What to do >> Rewrite the entries between the lines holding "The height and width of the screenshot is (819, 1456)." and "will (430, 97).", inclusive, changing "search magnifier icon" to "magnifying glass icon" and leaving everything else as it is. Return only those lines.

Provided material >>
§
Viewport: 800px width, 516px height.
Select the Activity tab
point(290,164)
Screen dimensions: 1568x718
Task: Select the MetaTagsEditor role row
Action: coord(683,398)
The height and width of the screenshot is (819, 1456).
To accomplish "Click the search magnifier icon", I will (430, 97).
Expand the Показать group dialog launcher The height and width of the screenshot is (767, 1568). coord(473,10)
§
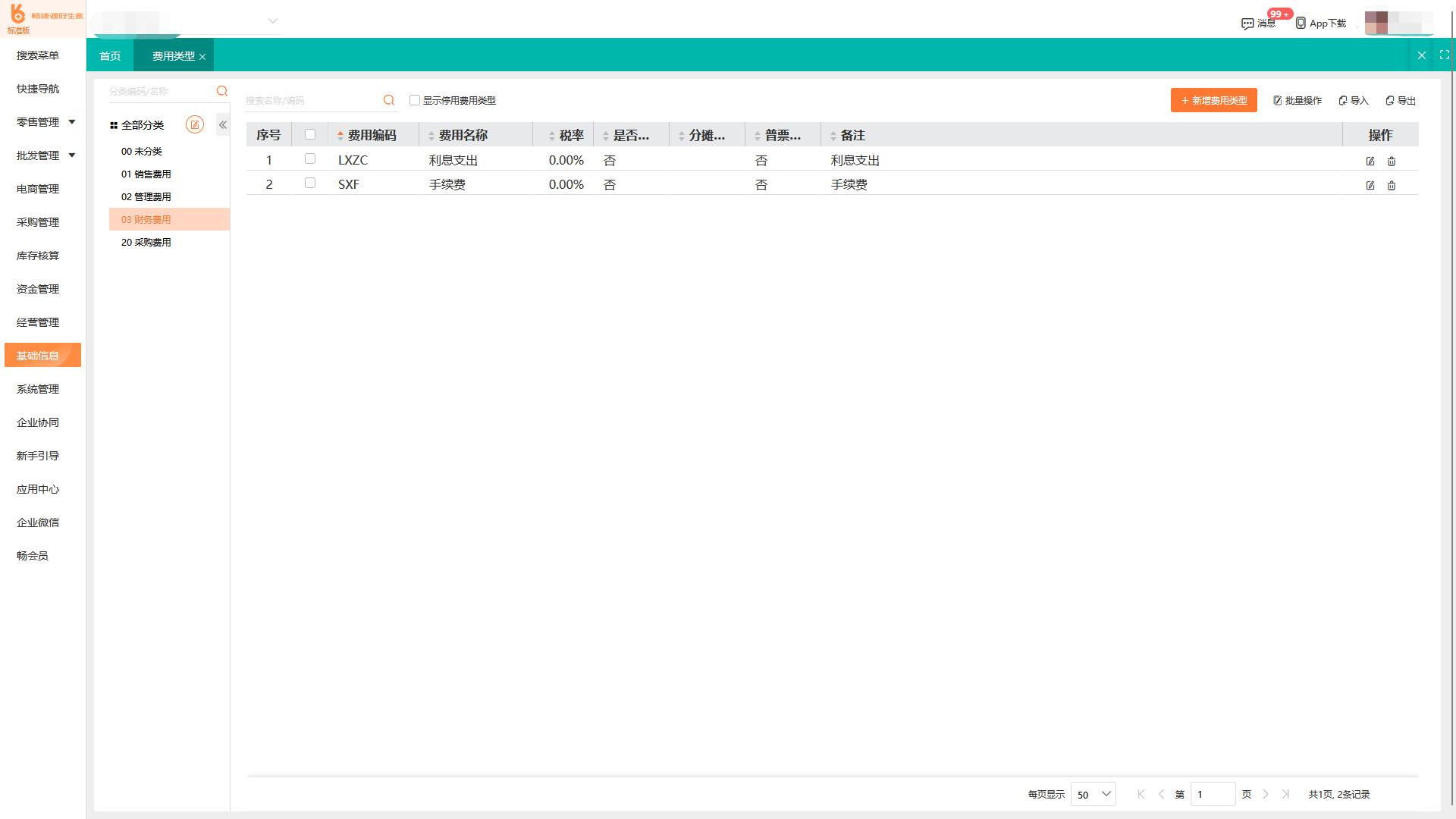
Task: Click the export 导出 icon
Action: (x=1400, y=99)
§
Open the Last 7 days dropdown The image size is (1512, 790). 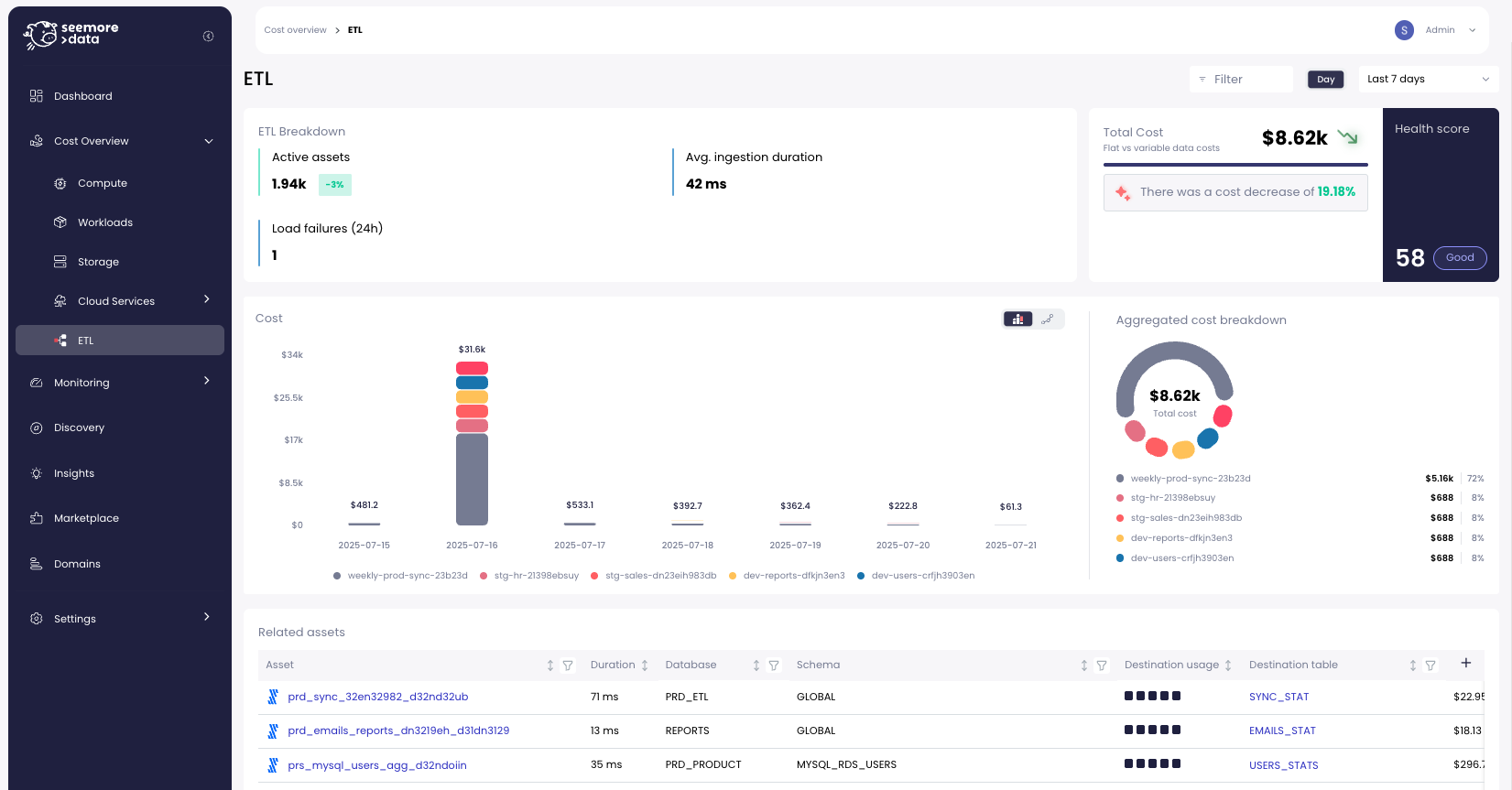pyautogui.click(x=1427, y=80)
§
Answer to this task >>
The height and width of the screenshot is (819, 1456).
To accomplish "Click the magnifying glass icon", I will (430, 97).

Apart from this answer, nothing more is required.